Suárez transferred to California ahead of her junior season. In 2023–24, she started all 34 games for the Golden Bears and averaged 11.9 points and 4.9 rebounds per game. In 2024–25, Suárez improved her averages to 12.9 points, 7.2 rebounds, and 2.4 assists per game and helped California reach the 2025 NCAA tournament. She earned second-team all-tournament honors at the 2025 ACC tournament.

==Professional career==
===WNBA===
On April 13, 2026, Suárez was drafted in the second round, 16th overall, by the Seattle Storm in the 2026 WNBA draft. She was later traded to the Golden State Valkyries along with a 2028 second-round pick in exchange for Flau'jae Johnson (8th pick overall). Suárez played in one preseason game with the Valkyries on April 25, recording 5 points and 3 rebounds against Seattle, before she was waived on May 2. After clearing waivers on May 5, she was signed by the Phoenix Mercury on a developmental contract on May 6. On July 9, 2026, Suárez was signed to a seven-day hardship contract with the Mercury.
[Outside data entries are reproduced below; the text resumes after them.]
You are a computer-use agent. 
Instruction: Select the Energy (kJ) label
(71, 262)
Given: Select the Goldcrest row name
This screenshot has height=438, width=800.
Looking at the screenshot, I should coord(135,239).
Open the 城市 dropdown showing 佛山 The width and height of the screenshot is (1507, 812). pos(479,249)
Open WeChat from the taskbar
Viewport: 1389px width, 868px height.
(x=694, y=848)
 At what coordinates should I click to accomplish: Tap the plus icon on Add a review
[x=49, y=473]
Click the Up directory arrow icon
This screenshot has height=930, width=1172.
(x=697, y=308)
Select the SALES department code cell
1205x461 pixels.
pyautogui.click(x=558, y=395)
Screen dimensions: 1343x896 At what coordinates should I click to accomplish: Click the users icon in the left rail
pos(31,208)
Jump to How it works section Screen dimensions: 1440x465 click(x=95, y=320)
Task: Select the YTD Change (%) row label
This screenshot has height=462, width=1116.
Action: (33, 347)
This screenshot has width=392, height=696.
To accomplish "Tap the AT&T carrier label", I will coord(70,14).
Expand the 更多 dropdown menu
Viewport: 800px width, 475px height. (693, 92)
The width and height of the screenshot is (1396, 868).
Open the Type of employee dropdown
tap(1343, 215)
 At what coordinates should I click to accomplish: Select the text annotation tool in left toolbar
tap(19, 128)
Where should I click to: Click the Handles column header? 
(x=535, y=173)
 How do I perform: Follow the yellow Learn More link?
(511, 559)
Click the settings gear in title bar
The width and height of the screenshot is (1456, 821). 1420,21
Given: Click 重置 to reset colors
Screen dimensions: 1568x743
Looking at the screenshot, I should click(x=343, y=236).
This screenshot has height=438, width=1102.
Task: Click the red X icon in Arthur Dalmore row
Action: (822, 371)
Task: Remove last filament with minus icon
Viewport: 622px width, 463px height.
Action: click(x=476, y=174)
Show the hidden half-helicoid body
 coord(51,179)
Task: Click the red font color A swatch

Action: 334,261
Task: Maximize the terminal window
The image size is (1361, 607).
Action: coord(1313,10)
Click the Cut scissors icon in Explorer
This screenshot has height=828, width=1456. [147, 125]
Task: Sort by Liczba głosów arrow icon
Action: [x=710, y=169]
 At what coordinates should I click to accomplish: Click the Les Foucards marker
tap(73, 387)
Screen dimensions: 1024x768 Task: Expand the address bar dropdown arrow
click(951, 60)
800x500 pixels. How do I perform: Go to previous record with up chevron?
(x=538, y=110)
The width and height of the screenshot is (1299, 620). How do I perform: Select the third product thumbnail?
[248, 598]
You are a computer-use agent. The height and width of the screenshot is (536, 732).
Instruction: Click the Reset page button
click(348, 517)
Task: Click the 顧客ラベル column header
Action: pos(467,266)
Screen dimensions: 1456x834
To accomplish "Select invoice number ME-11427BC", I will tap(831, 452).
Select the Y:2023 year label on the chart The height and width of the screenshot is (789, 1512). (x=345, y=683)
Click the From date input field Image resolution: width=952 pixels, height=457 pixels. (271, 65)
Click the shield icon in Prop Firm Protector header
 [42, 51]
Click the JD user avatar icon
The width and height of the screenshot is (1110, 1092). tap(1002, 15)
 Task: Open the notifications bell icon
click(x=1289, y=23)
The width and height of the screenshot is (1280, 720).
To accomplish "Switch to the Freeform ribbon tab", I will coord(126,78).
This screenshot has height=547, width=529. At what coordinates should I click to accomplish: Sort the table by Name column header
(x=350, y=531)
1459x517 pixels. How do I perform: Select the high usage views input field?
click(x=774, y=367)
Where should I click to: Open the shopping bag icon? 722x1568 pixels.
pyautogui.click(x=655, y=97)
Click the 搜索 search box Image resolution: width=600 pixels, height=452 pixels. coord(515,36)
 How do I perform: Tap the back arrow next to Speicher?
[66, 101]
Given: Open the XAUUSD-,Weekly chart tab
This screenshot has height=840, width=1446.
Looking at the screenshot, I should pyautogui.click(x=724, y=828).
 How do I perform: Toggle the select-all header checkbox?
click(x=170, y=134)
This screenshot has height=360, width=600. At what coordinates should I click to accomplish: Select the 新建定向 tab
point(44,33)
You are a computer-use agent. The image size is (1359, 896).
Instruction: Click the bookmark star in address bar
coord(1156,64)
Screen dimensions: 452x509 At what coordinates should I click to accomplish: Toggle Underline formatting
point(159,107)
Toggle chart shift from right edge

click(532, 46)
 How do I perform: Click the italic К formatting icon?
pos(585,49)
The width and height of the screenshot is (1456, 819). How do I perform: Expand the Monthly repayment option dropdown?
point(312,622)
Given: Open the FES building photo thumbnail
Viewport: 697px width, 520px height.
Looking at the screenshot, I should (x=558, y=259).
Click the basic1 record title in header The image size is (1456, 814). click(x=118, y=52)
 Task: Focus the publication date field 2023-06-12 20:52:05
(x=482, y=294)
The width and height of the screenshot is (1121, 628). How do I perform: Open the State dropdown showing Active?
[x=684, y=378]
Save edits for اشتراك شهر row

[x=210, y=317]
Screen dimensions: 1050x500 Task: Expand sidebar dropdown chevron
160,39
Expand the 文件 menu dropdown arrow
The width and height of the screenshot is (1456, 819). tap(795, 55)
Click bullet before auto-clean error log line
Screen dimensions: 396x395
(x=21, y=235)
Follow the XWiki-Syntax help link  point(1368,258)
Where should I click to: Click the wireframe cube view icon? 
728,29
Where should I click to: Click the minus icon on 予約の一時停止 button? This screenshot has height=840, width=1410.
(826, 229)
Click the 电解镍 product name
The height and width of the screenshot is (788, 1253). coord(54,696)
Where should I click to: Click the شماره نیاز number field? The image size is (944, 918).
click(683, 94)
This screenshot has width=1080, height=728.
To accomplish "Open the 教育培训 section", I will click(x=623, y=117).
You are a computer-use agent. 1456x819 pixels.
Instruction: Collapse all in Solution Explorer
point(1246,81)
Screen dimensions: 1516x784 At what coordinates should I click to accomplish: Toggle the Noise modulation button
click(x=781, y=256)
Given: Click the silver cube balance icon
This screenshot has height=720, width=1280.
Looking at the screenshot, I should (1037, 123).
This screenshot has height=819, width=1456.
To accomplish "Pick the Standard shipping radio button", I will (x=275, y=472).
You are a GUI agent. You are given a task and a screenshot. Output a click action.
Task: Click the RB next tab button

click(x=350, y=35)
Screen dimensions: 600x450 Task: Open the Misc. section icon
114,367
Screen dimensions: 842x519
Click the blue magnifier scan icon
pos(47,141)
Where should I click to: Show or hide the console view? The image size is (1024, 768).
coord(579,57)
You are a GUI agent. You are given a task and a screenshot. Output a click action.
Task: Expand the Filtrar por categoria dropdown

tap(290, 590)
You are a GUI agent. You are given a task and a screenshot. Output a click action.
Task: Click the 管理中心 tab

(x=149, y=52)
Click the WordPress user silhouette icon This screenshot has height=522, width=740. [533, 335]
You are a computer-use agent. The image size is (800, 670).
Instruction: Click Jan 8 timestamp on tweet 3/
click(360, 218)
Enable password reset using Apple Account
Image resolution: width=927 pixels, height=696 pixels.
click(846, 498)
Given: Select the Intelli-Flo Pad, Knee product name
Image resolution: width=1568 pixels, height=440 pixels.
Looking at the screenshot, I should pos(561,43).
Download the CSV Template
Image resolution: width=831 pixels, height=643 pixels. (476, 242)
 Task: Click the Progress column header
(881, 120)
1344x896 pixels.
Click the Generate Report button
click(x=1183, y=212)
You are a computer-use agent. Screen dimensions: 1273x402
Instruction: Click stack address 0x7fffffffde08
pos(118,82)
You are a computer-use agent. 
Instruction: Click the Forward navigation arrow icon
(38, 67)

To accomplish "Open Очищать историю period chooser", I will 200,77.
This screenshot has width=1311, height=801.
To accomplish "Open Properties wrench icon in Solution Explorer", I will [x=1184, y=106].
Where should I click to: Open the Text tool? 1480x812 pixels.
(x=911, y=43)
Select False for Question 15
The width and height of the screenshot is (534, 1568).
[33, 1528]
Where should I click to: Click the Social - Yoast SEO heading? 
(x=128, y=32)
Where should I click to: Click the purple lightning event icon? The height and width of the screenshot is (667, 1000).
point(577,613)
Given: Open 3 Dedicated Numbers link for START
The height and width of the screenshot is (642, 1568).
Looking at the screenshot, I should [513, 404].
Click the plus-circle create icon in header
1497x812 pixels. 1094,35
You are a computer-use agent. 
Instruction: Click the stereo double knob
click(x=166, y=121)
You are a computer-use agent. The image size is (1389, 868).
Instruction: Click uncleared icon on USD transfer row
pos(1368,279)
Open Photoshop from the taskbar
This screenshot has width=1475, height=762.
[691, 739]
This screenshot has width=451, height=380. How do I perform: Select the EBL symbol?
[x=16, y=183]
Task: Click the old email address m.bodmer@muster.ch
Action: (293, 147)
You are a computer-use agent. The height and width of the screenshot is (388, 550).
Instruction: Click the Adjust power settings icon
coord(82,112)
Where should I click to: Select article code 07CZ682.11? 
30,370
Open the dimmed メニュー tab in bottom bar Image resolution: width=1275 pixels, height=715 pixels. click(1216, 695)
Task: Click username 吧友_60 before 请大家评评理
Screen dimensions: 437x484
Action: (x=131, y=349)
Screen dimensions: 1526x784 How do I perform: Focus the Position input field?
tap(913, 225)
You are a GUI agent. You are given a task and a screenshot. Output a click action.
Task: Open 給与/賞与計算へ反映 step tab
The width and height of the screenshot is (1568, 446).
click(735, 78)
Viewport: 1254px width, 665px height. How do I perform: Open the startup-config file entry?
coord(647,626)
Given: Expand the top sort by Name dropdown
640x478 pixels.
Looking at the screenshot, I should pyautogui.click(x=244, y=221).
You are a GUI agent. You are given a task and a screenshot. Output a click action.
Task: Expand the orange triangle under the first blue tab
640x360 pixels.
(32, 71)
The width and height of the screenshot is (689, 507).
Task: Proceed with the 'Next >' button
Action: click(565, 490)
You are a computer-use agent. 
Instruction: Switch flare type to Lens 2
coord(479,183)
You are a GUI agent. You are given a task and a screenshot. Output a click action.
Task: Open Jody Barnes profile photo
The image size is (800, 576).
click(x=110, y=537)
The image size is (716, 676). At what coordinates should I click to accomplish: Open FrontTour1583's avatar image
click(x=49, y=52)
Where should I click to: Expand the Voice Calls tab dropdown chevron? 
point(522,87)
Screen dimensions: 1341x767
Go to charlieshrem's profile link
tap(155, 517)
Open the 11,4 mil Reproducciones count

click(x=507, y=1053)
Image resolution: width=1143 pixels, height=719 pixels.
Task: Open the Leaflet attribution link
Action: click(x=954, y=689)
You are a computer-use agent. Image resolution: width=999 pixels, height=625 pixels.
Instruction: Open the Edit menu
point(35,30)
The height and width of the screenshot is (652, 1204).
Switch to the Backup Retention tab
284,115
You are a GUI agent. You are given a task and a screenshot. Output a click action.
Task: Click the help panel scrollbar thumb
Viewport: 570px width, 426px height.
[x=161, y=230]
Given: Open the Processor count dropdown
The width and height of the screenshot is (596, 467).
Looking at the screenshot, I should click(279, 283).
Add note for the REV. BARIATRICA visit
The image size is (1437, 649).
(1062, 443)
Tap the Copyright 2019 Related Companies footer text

She went on to sign two more seven-day contracts with the team before signing a rest-of-season contract on August 3.

==National team career==
Suárez won a bronze medal with the Spain national under-16 team at the 2018 FIBA U16 Women's European Championship, averaging 7.0 points and 2.9 rebounds per game. She later played for the 2021 FIBA Under-19 Women's Basketball World Cup, averaging 6.7 points and 5.0 rebounds as Spain finished in seventh place.

==Career statistics==

===College===

| Year | Team | GP | GS | MPG | FG% | 3P% | FT% | RPG | APG | SPG | BPG | TO | PPG |
| 2020–21 | Tennessee | 22 | 14 | 16.0 | 40.7 | 29.6 | 75.0 | 3.6 | 0.8 | 0.4 | 0.0 | 1.8 | 4.1 |
| 2021–22 | Tennessee | Did not play due to injury |  |  |  |  |  |  |  |  |  |  |  |
| 2022–23 | Tennessee | 14 | 0 | 12.5 | 37.5 | 18.8 | 77.4 | 3.0 | 0.4 | 0.2 | 0.2 | 1.6 | 4.9 |
| 2023–24 | California | 34 | 34 | 28.1 | 40.2 | 29.6 | 74.3 | 6.9 | 1.6 | 0.8 | 0.5 | 3.1 | 11.9 |
| 2024–25 | California | 32 | 32 | 29.1 | 45.8 | 31.5 | 82.0 | 7.2 | 2.4 | 0.8 | 0.4 | 4.2 | 12.9 |
| 2025–26 | TCU | 38 | 38 | 31.4 | 45.3 | 37.0 | 89.2 | 7.4 | 2.3 | 1.4 | 0.2 | 3.2 | 17.1 |
| Career |  | 140 | 118 | 25.8 | 43.4 | 32.8 | 81.2 | 6.2 | 1.7 | 0.8 | 0.3 | 3.1 | 11.6 |
Statistics retrieved from Sports-Reference.